Find out how Louisiana judicial interest rates are set, when interest starts running, and how to calculate the total amount owed on a judgment.
Louisiana’s judicial interest rate for 2026 is 7.5% per annum, applied as simple interest on money judgments from the date a lawsuit is filed until the judgment is paid in full. The rate changes every year based on a statutory formula tied to the Federal Reserve’s discount rate, so getting the calculation right means tracking which rate applies during each calendar year your case is pending. Mistakes here are common and costly, especially in cases that span multiple years with different rates.

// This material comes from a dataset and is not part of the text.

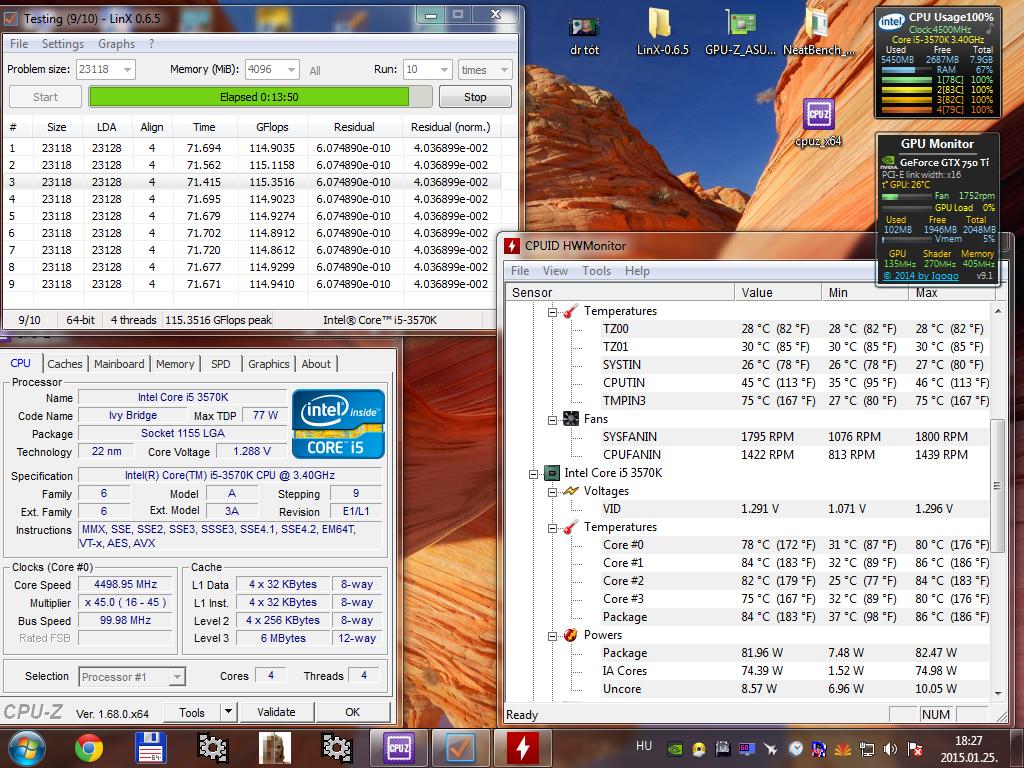
Task: Open the Memory (MiB) dropdown
Action: [x=290, y=70]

Louisiana Revised Statutes 13:4202 gives the Commissioner of Financial Institutions responsibility for setting the judicial interest rate each year. The formula works like this: on the first business day of October, the Commissioner checks the Federal Reserve’s discount rate as published in the Wall Street Journal, then adds 3.25 percentage points. The result becomes the judicial interest rate for the following calendar year.1Justia. Louisiana Code 13-4202 – Rates of Judicial Interest
The new rate is published each December in the Louisiana Register, the Louisiana Bar Journal, and newspapers across the state in Alexandria, Baton Rouge, Lake Charles, Lafayette, Monroe, New Orleans, and Shreveport.1Justia. Louisiana Code 13-4202 – Rates of Judicial Interest The Office of Financial Institutions also publishes the rate on its website, which is the most accessible place to look it up.

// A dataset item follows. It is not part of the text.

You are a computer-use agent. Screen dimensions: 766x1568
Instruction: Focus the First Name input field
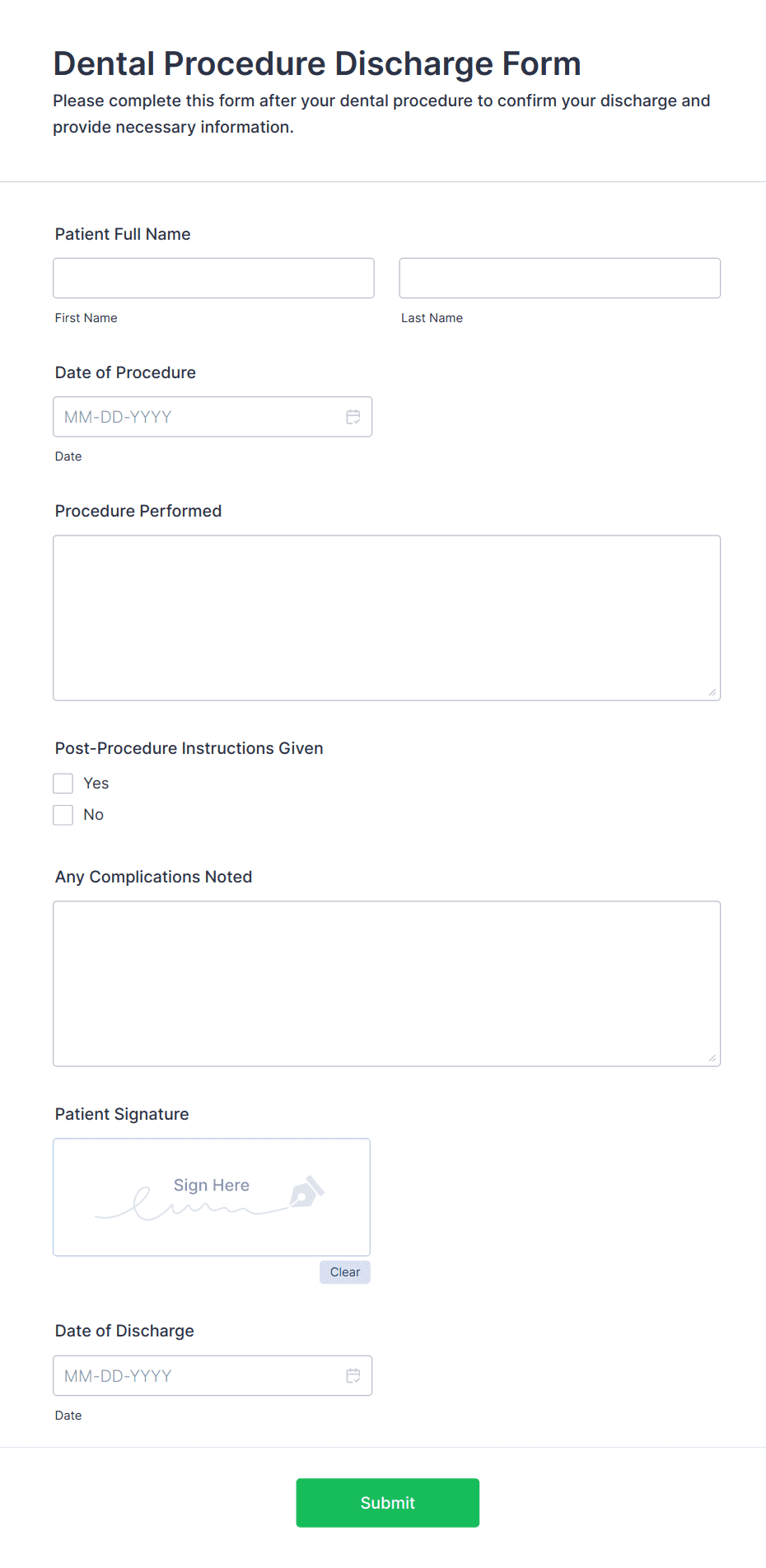click(213, 278)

Because the rate fluctuates with the Federal Reserve discount rate, it can swing significantly from year to year. Any case that spans multiple calendar years will involve more than one rate. Here are the rates for recent years:2Louisiana Office of Financial Institutions. Judicial Interest Rates
Notice how the rate more than doubled between 2022 and 2024 as the Federal Reserve raised its discount rate. On a $200,000 judgment, the difference between 3.50% and 8.75% is over $10,000 per year in interest alone. This is why using the correct rate for each calendar year period matters so much in multi-year litigation.
For tort claims like personal injury, property damage, and wrongful death, judicial interest attaches from the date of judicial demand.3Justia. Louisiana Code 13-4203 – Interest on Judgments From Judicial Demand in Ex Delicto Cases In Louisiana, “judicial demand” generally means the date the lawsuit petition is filed with the court. This is an important distinction from many other states where interest only begins running when the judgment is entered. A plaintiff in Louisiana earns interest on the eventual award for the entire time the case is pending, which creates a real financial incentive for defendants to resolve claims quickly.
Contract disputes follow a slightly different path. When someone owes a specific sum of money under a contract, interest may run from the date that payment was due rather than from the date the lawsuit was filed. Louisiana Civil Code Article 2000 provides that damages for delay in paying a sum of money are measured by interest from the time the sum becomes due. For contract claims seeking unliquidated damages where the amount owed is not a fixed, predetermined figure, interest typically runs from the date of judicial demand, similar to tort cases.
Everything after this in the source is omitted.